**What is being asked**
Restate the full set of records exactly, without adding or dropping a word.
"""
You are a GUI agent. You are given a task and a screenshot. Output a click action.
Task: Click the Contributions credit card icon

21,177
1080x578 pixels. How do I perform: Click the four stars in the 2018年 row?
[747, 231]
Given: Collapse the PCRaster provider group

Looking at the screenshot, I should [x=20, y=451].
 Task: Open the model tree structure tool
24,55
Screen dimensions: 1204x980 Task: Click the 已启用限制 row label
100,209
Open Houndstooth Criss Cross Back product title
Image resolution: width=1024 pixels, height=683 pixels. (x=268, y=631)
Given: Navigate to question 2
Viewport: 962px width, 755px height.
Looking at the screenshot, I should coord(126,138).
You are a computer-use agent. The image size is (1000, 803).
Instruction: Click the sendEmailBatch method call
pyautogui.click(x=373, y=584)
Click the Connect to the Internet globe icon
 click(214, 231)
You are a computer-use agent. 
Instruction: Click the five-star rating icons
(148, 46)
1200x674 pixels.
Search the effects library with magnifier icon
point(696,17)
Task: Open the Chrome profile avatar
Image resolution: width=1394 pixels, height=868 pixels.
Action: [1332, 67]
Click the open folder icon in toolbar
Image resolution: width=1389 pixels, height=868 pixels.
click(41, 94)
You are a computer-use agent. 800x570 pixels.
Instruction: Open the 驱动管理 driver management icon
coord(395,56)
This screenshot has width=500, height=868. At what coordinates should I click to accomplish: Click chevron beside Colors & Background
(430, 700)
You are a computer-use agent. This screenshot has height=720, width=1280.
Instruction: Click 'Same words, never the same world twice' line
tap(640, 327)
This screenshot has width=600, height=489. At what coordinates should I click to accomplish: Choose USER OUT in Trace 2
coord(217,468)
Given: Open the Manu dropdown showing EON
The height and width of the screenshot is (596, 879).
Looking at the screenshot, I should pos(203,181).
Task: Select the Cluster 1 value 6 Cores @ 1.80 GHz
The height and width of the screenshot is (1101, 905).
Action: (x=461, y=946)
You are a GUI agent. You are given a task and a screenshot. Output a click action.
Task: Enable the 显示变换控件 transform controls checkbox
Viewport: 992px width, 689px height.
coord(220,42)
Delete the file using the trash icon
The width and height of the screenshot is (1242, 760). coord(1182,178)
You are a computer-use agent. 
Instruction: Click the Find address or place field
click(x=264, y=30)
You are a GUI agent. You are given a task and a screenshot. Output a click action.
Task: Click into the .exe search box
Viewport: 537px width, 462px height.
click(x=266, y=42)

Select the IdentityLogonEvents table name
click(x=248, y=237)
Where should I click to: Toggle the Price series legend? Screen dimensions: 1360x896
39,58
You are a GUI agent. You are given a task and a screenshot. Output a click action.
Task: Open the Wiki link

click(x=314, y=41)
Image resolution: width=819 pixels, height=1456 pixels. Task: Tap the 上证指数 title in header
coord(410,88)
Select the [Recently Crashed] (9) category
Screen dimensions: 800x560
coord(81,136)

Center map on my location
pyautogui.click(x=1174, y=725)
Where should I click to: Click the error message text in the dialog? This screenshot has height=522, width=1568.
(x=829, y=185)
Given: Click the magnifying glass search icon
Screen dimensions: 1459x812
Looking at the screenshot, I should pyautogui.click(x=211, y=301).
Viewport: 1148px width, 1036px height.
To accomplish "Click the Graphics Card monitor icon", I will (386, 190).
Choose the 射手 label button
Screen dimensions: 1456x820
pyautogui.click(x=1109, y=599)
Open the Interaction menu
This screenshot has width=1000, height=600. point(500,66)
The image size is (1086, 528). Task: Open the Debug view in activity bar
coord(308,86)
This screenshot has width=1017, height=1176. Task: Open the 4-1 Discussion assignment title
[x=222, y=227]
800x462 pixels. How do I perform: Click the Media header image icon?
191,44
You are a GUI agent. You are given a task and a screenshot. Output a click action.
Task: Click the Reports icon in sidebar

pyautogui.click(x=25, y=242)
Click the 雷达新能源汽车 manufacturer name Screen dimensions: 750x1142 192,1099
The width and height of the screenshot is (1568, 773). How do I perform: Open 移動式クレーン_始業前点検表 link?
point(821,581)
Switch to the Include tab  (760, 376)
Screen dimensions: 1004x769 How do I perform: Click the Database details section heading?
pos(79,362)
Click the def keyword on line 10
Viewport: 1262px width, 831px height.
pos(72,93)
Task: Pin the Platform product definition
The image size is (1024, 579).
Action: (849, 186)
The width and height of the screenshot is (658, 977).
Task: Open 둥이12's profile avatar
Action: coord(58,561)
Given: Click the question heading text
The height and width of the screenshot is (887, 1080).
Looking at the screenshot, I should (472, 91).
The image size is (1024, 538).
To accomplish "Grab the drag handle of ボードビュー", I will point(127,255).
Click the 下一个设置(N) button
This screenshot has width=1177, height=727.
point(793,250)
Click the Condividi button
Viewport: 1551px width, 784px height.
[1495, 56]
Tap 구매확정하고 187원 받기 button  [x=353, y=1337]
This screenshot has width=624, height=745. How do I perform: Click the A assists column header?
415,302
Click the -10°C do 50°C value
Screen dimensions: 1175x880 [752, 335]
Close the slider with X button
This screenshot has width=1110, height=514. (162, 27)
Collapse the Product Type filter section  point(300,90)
"""
**Task output**
You are a GUI agent. You are given a task and a screenshot. Output a click action.
Task: Click the Contributions credit card icon

21,177
1080x578 pixels. How do I perform: Click the four stars in the 2018年 row?
[747, 231]
Given: Collapse the PCRaster provider group

Looking at the screenshot, I should [x=20, y=451].
 Task: Open the model tree structure tool
24,55
Screen dimensions: 1204x980 Task: Click the 已启用限制 row label
100,209
Open Houndstooth Criss Cross Back product title
Image resolution: width=1024 pixels, height=683 pixels. (x=268, y=631)
Given: Navigate to question 2
Viewport: 962px width, 755px height.
Looking at the screenshot, I should coord(126,138).
You are a computer-use agent. The image size is (1000, 803).
Instruction: Click the sendEmailBatch method call
pyautogui.click(x=373, y=584)
Click the Connect to the Internet globe icon
 click(214, 231)
You are a computer-use agent. 
Instruction: Click the five-star rating icons
(148, 46)
1200x674 pixels.
Search the effects library with magnifier icon
point(696,17)
Task: Open the Chrome profile avatar
Image resolution: width=1394 pixels, height=868 pixels.
Action: [1332, 67]
Click the open folder icon in toolbar
Image resolution: width=1389 pixels, height=868 pixels.
click(41, 94)
You are a computer-use agent. 800x570 pixels.
Instruction: Open the 驱动管理 driver management icon
coord(395,56)
This screenshot has width=500, height=868. At what coordinates should I click to accomplish: Click chevron beside Colors & Background
(430, 700)
You are a computer-use agent. This screenshot has height=720, width=1280.
Instruction: Click 'Same words, never the same world twice' line
tap(640, 327)
This screenshot has width=600, height=489. At what coordinates should I click to accomplish: Choose USER OUT in Trace 2
coord(217,468)
Given: Open the Manu dropdown showing EON
The height and width of the screenshot is (596, 879).
Looking at the screenshot, I should pos(203,181).
Task: Select the Cluster 1 value 6 Cores @ 1.80 GHz
The height and width of the screenshot is (1101, 905).
Action: (x=461, y=946)
You are a GUI agent. You are given a task and a screenshot. Output a click action.
Task: Enable the 显示变换控件 transform controls checkbox
Viewport: 992px width, 689px height.
coord(220,42)
Delete the file using the trash icon
The width and height of the screenshot is (1242, 760). coord(1182,178)
You are a computer-use agent. 
Instruction: Click the Find address or place field
click(x=264, y=30)
You are a GUI agent. You are given a task and a screenshot. Output a click action.
Task: Click into the .exe search box
Viewport: 537px width, 462px height.
click(x=266, y=42)

Select the IdentityLogonEvents table name
click(x=248, y=237)
Where should I click to: Toggle the Price series legend? Screen dimensions: 1360x896
39,58
You are a GUI agent. You are given a task and a screenshot. Output a click action.
Task: Open the Wiki link

click(x=314, y=41)
Image resolution: width=819 pixels, height=1456 pixels. Task: Tap the 上证指数 title in header
coord(410,88)
Select the [Recently Crashed] (9) category
Screen dimensions: 800x560
coord(81,136)

Center map on my location
pyautogui.click(x=1174, y=725)
Where should I click to: Click the error message text in the dialog? This screenshot has height=522, width=1568.
(x=829, y=185)
Given: Click the magnifying glass search icon
Screen dimensions: 1459x812
Looking at the screenshot, I should pyautogui.click(x=211, y=301).
Viewport: 1148px width, 1036px height.
To accomplish "Click the Graphics Card monitor icon", I will (386, 190).
Choose the 射手 label button
Screen dimensions: 1456x820
pyautogui.click(x=1109, y=599)
Open the Interaction menu
This screenshot has width=1000, height=600. point(500,66)
The image size is (1086, 528). Task: Open the Debug view in activity bar
coord(308,86)
This screenshot has width=1017, height=1176. Task: Open the 4-1 Discussion assignment title
[x=222, y=227]
800x462 pixels. How do I perform: Click the Media header image icon?
191,44
You are a GUI agent. You are given a task and a screenshot. Output a click action.
Task: Click the Reports icon in sidebar

pyautogui.click(x=25, y=242)
Click the 雷达新能源汽车 manufacturer name Screen dimensions: 750x1142 192,1099
The width and height of the screenshot is (1568, 773). How do I perform: Open 移動式クレーン_始業前点検表 link?
point(821,581)
Switch to the Include tab  (760, 376)
Screen dimensions: 1004x769 How do I perform: Click the Database details section heading?
pos(79,362)
Click the def keyword on line 10
Viewport: 1262px width, 831px height.
pos(72,93)
Task: Pin the Platform product definition
The image size is (1024, 579).
Action: (849, 186)
The width and height of the screenshot is (658, 977).
Task: Open 둥이12's profile avatar
Action: coord(58,561)
Given: Click the question heading text
The height and width of the screenshot is (887, 1080).
Looking at the screenshot, I should (472, 91).
The image size is (1024, 538).
To accomplish "Grab the drag handle of ボードビュー", I will point(127,255).
Click the 下一个设置(N) button
This screenshot has width=1177, height=727.
point(793,250)
Click the Condividi button
Viewport: 1551px width, 784px height.
[1495, 56]
Tap 구매확정하고 187원 받기 button  [x=353, y=1337]
This screenshot has width=624, height=745. How do I perform: Click the A assists column header?
415,302
Click the -10°C do 50°C value
Screen dimensions: 1175x880 [752, 335]
Close the slider with X button
This screenshot has width=1110, height=514. (162, 27)
Collapse the Product Type filter section  point(300,90)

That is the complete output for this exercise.